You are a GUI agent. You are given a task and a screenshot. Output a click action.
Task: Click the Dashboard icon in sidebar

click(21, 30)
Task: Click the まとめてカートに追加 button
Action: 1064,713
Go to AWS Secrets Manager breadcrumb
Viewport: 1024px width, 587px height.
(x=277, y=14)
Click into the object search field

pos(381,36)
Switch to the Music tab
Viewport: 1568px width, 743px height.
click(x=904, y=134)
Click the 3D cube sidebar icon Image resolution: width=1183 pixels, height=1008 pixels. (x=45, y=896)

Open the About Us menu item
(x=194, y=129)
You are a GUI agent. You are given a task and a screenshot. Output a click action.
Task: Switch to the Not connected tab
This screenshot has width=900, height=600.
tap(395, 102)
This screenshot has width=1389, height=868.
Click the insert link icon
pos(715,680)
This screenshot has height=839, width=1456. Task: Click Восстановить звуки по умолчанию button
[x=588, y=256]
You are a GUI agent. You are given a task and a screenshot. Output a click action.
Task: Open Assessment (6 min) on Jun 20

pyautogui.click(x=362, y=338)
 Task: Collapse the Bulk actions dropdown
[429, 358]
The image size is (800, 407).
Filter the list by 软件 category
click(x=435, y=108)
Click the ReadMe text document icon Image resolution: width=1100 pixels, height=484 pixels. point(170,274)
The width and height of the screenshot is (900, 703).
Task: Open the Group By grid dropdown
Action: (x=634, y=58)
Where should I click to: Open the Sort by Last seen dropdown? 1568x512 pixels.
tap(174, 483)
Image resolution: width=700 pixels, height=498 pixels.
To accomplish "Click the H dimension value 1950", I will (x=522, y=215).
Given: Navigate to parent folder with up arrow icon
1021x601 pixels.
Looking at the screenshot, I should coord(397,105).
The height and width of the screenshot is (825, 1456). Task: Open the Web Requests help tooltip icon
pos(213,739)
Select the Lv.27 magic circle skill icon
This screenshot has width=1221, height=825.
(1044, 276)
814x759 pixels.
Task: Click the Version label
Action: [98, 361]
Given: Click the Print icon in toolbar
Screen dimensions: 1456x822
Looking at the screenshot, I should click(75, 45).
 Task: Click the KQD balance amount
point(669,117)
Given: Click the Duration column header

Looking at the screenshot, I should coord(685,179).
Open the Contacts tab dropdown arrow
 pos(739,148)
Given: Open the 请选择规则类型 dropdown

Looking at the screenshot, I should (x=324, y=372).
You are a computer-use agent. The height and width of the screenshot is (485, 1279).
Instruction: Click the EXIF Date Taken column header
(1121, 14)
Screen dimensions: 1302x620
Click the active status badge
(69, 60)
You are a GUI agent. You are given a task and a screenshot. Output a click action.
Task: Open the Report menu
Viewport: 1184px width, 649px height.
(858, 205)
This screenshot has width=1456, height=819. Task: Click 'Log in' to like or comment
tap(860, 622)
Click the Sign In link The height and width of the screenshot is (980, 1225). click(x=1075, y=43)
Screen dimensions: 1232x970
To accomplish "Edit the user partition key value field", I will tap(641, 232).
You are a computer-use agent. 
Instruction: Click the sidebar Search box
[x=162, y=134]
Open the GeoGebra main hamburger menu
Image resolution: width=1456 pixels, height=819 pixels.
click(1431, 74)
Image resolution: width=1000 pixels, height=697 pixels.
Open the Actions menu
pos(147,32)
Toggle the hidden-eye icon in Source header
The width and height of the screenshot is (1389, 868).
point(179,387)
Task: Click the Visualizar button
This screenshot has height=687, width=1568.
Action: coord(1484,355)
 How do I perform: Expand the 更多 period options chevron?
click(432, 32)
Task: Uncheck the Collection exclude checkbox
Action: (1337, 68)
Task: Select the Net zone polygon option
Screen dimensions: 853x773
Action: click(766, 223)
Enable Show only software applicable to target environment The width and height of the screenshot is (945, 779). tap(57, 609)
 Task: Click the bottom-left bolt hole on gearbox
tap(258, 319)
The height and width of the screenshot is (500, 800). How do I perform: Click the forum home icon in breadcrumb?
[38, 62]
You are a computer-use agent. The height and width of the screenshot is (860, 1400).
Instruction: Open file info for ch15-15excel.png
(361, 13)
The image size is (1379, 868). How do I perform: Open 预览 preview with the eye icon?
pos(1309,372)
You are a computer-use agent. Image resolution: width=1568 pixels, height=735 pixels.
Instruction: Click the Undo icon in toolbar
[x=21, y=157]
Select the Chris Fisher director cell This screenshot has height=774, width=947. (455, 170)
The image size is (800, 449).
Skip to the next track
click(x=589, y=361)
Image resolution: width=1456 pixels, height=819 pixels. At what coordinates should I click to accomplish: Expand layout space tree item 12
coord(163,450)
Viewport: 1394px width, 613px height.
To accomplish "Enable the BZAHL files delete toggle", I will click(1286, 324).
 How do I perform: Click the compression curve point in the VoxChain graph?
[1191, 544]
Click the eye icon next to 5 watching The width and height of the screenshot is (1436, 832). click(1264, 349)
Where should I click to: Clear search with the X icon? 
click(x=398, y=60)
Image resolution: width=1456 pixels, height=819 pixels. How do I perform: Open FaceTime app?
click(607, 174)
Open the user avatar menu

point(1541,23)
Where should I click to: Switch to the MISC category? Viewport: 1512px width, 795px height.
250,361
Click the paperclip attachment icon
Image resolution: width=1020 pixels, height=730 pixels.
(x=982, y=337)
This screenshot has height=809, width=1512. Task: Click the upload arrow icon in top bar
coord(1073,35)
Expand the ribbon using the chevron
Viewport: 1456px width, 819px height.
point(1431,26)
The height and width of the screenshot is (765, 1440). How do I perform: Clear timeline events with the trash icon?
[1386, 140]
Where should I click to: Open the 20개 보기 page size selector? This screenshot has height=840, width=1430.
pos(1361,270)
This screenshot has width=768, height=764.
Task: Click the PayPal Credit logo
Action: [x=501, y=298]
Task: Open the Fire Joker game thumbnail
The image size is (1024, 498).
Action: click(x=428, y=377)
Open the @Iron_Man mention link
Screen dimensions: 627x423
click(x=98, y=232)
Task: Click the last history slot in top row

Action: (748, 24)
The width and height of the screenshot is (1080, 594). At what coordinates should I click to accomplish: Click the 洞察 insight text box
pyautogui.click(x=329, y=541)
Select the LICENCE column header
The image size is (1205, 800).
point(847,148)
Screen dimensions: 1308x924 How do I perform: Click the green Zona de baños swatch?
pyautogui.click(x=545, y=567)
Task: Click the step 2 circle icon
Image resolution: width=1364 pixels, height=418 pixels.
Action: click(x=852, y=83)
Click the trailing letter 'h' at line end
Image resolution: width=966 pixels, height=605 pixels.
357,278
####################
STATED TASK: Return the lines between the one holding "Where should I click to: Open the 20개" and the one holding "Action: [x=501, y=298]", inclusive, reproducing each one verbatim.

ANSWER TO THE EXERCISE:
Where should I click to: Open the 20개 보기 page size selector? This screenshot has height=840, width=1430.
pos(1361,270)
This screenshot has width=768, height=764.
Task: Click the PayPal Credit logo
Action: [x=501, y=298]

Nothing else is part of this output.